Consider these facts. Most of us use gasoline or diesel in our automobiles. The majority of us also buy groceries. Most of us use electricity or some other utility to keep warm or cool. And so forth, and so forth.

These facts all cost money. The gas station, like all merchants, has to charge for their products or they won’t be in business. We don’t want them out of business. Just stands to reason, right?

The real inflation rate happens to us every day. It is what we pay for our everyday items. Gasoline is a great example. We’ve all seen monthly prices escalate ten to fifteen percent. Sometimes it happens in a week.

Given that is true that means you and I pay whatever the pump reads. Unfortunately the pump doesn’t always read the same low number.

Let’s Fuel Up On a Quick Example

For example, last month I filled up the household car two times. The price of gas on the first visit was six percent lower than the second time. If buying gas was my only event of the year my inflation rate would have been six percent.

I was thankful I filled up at the low end of the price increase. Gas is probably the easiest, besides food, to use as an example. because all of us, in one way or another, are impacted by gas price fluctuations.

Unfortunately it wasn’t my only buying event for the year. I too like to eat so the grocery store was on the agenda. I use electricity so the power company was in the monthly mix as well.

Here is just one of my experiences at the grocery store. An item as simple as a can of beans will illustrate the point. At the beginning of the year the price was 88¢. Yesterday it was $1.08.

Every event was in my sphere of inflation but the government has a different idea about those events. They simply ignore them in their computations.

Yep, you read that correctly. The real inflation and government inflation computations differ because the government has the luxury of ignoring them. They happen to you and me but the government don’t acknowledge their happening.
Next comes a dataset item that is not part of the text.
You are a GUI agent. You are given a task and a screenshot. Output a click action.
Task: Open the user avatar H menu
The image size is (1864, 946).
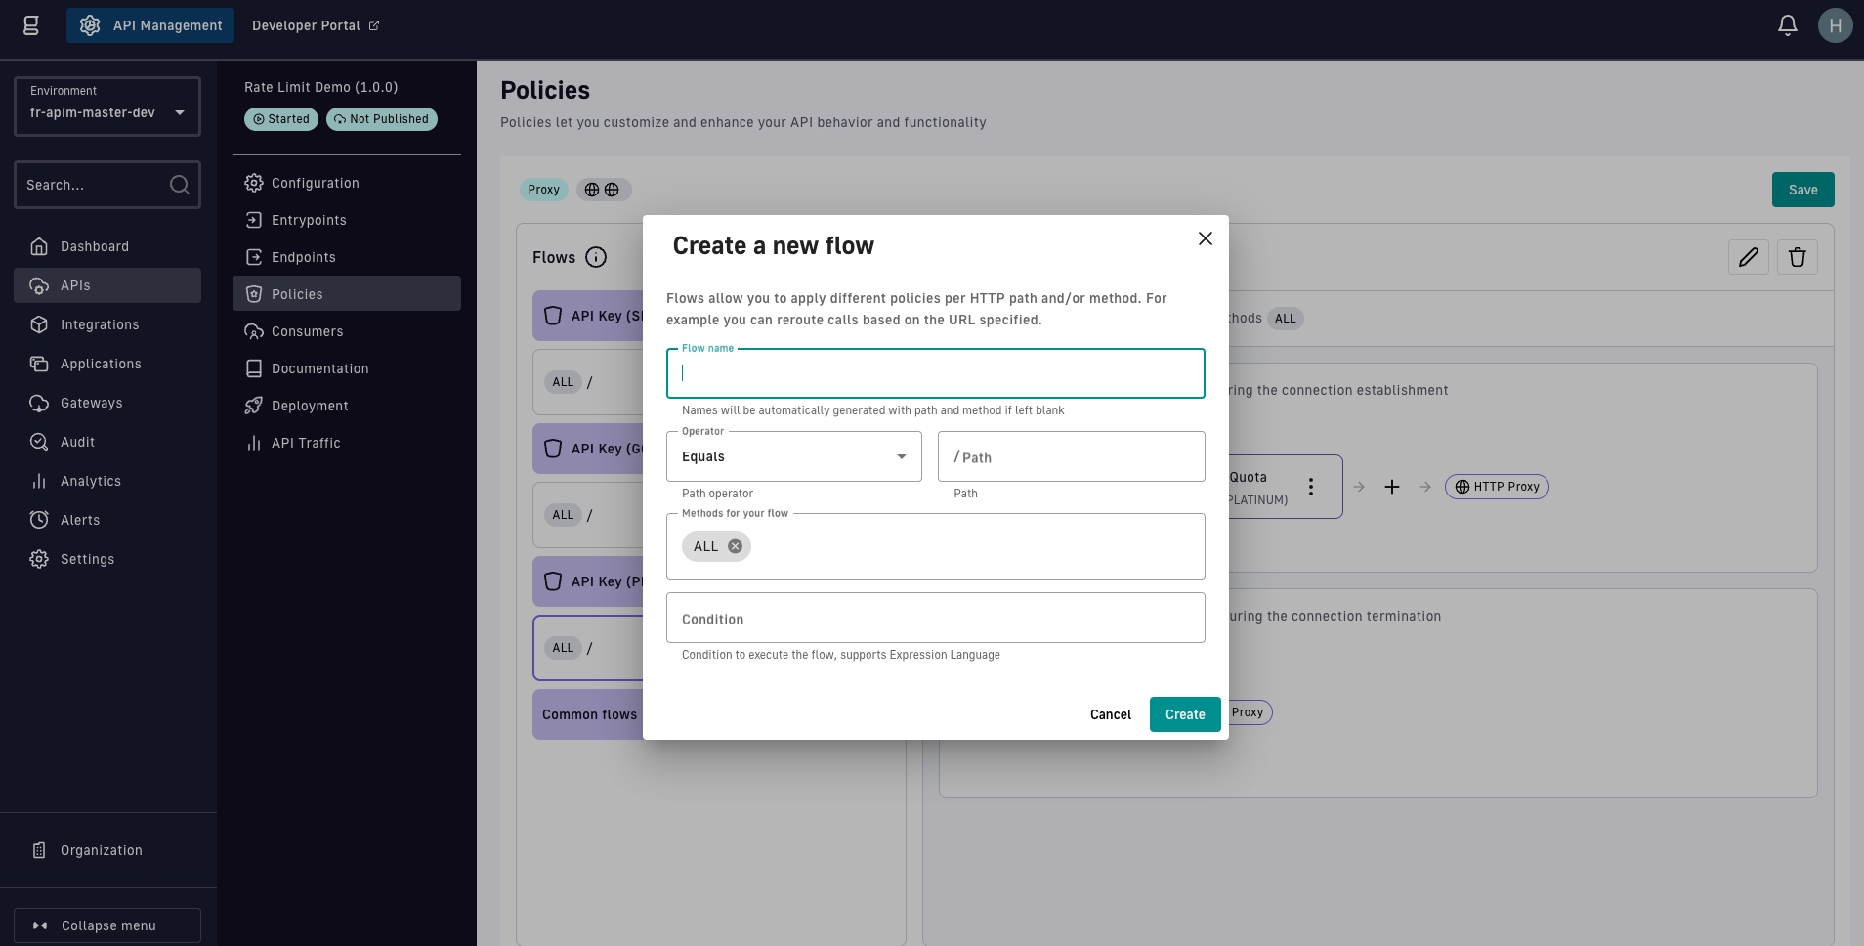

Another “Not-So Shocking” Inflation Scenario

I mentioned using power. The power company is granted rate increases through a government agency. It was created to monitor how much we are being soaked. Over the years the power companies gradually slid the agency members from consumer advocates to consumer gougers. Rate increases don’t count in the inflation equation.

Hence, they can declare an inflation rate of any number they so elect. They do so by simply accusing them of being less important than their made up list and don’t include them in the algorithms. Hence computing a low inflation rate is easy-peasy, lemon squeezey according to the Washington D.C. number crunchers.
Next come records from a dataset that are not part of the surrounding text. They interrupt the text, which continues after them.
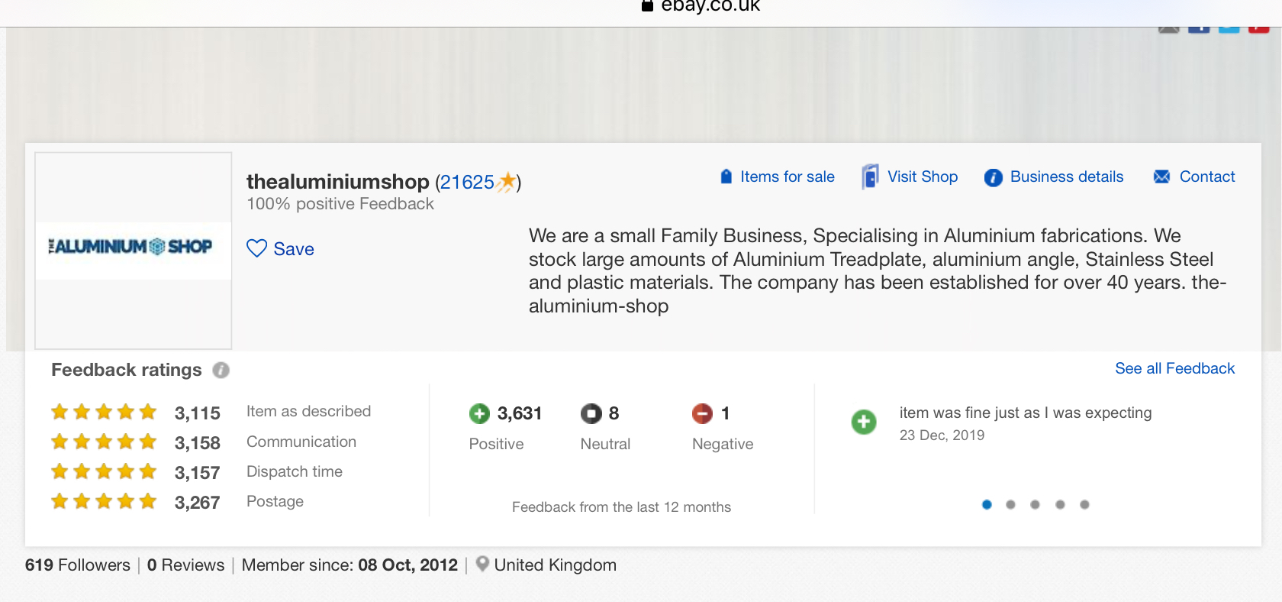Click the Aluminium Shop logo thumbnail
This screenshot has width=1282, height=602.
133,250
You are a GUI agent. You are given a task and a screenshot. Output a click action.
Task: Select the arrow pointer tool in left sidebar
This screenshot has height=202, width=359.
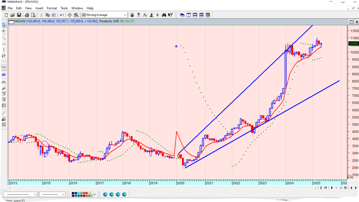pos(4,25)
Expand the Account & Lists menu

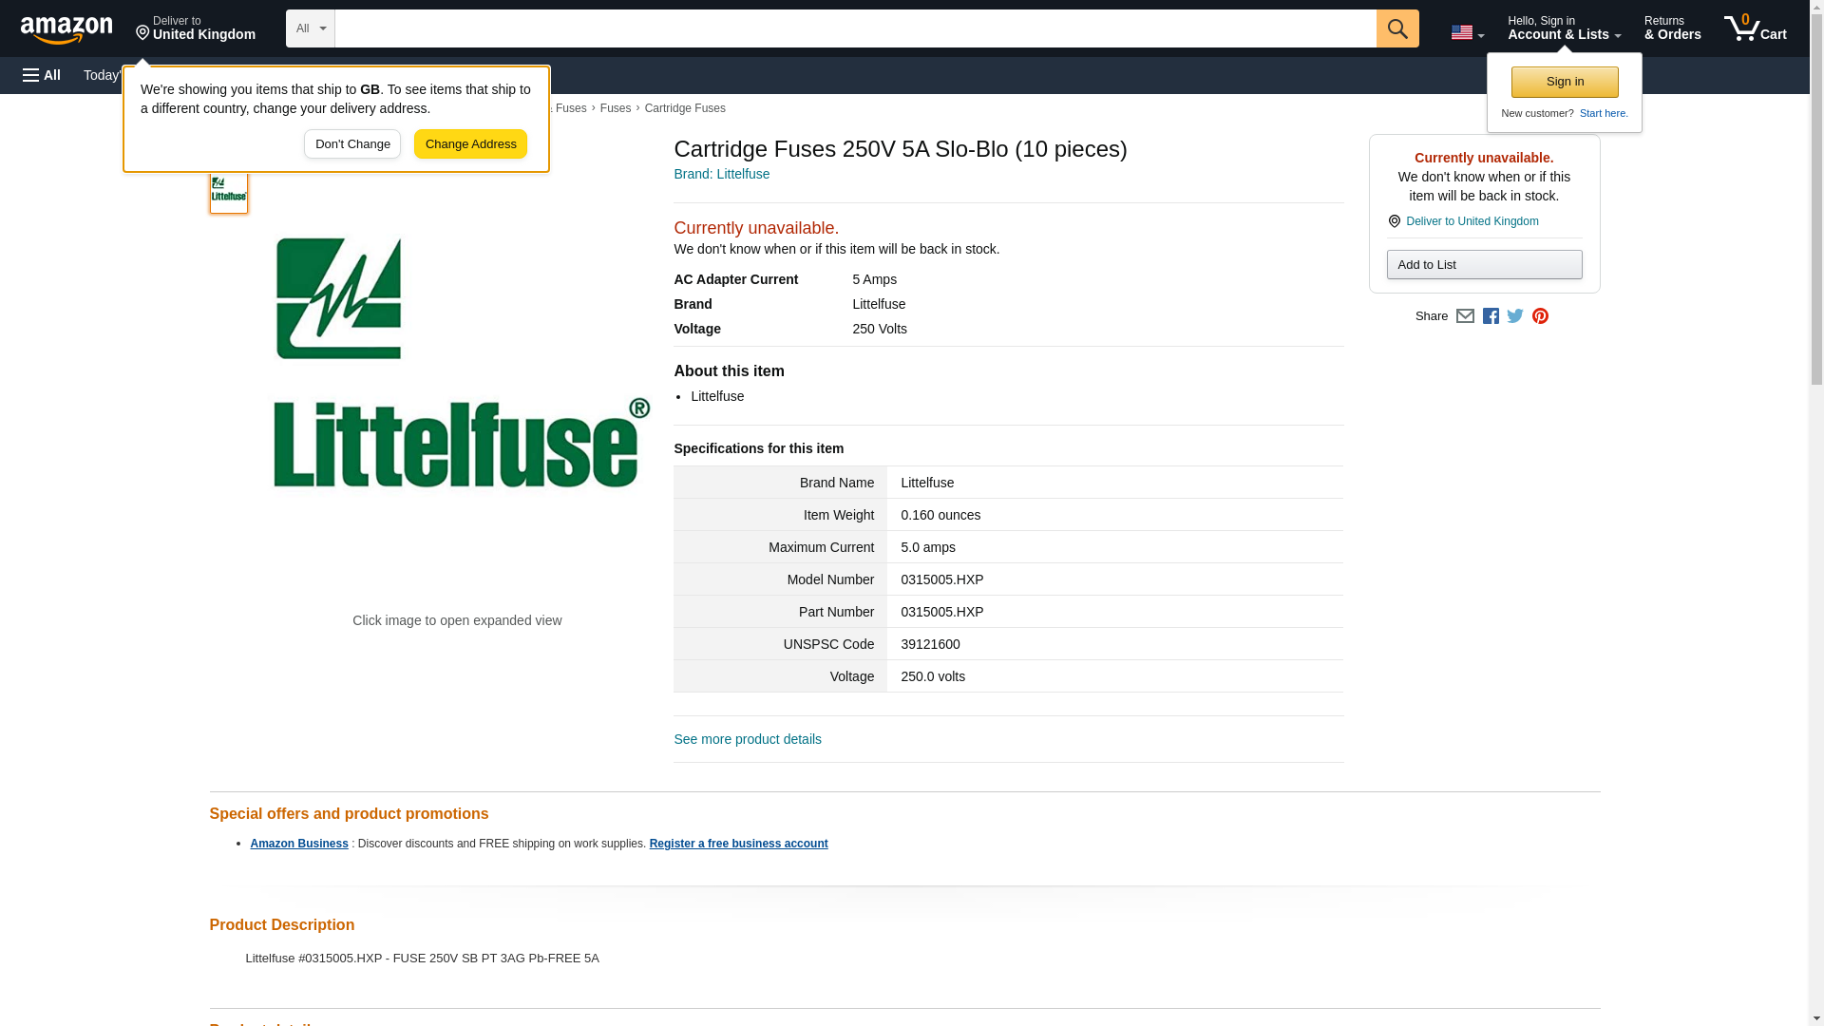(1564, 29)
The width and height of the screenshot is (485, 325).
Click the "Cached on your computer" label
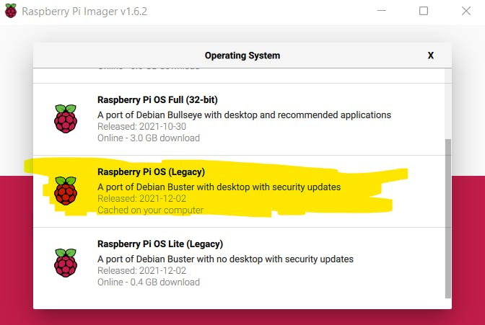tap(150, 210)
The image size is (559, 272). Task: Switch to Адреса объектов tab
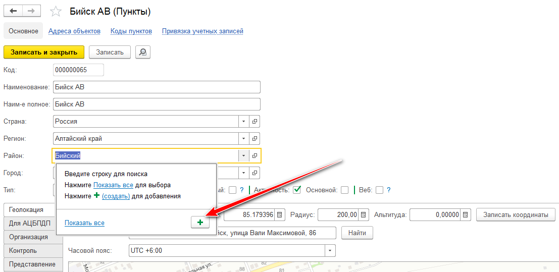pos(74,31)
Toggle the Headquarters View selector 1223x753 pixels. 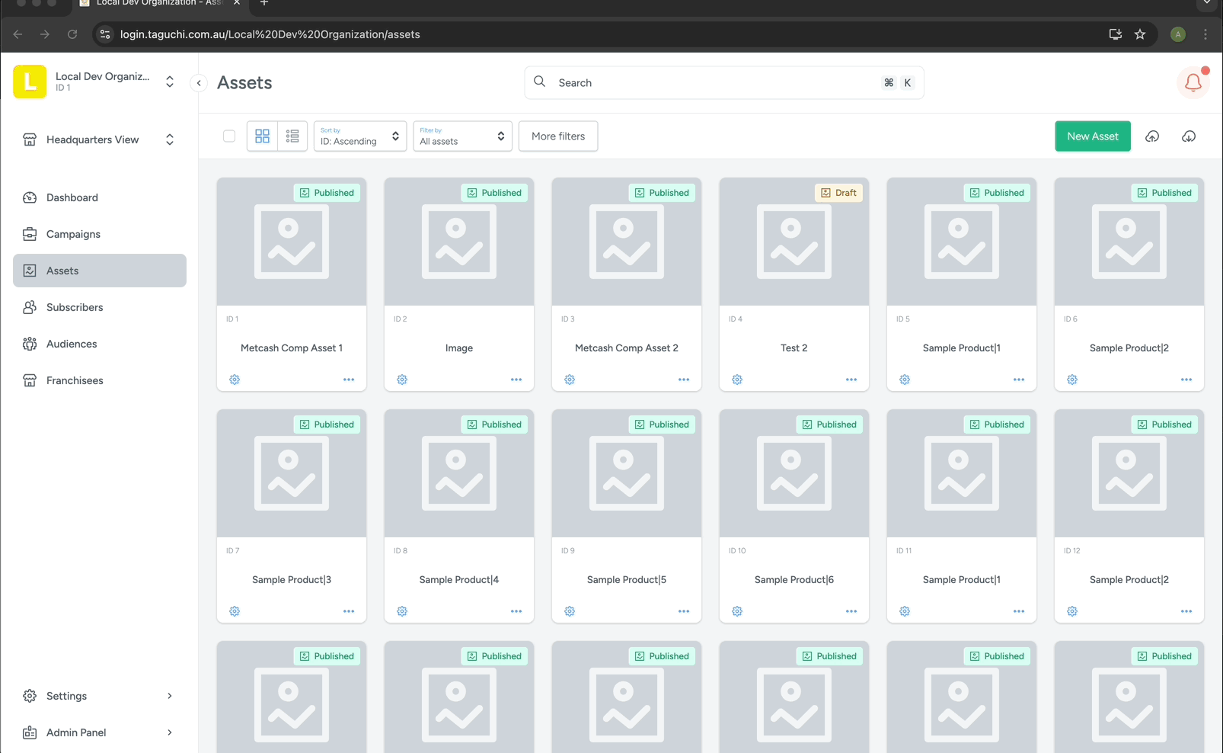coord(169,139)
Since I don’t have children in college and my medical bills are almost non-existent I did not have to account for the rise in their respective costs. You, on the other hand, may not be so lucky.

If you aren’t, you need to factor those too into your real inflation rate and not the government inflation rate. If you don’t, you could go broke.

Some Final Thoughts That Hopefully Aren’t Deflating

Simply understanding the real inflation and not government inflation rate does little good unless we, as a collective body, take steps to right the ship. It won’t be easy. Nothing of this magnitude ever is easy.

Oh, for them it is. They make the rules, regulations, policies and laws. Moreover, if anyone is paying attention, they are people. You know, like you and me.

As such, we can replace them. Truth is we should be replacing them every election cycle. Then we might have a controlled real inflation and not government inflation.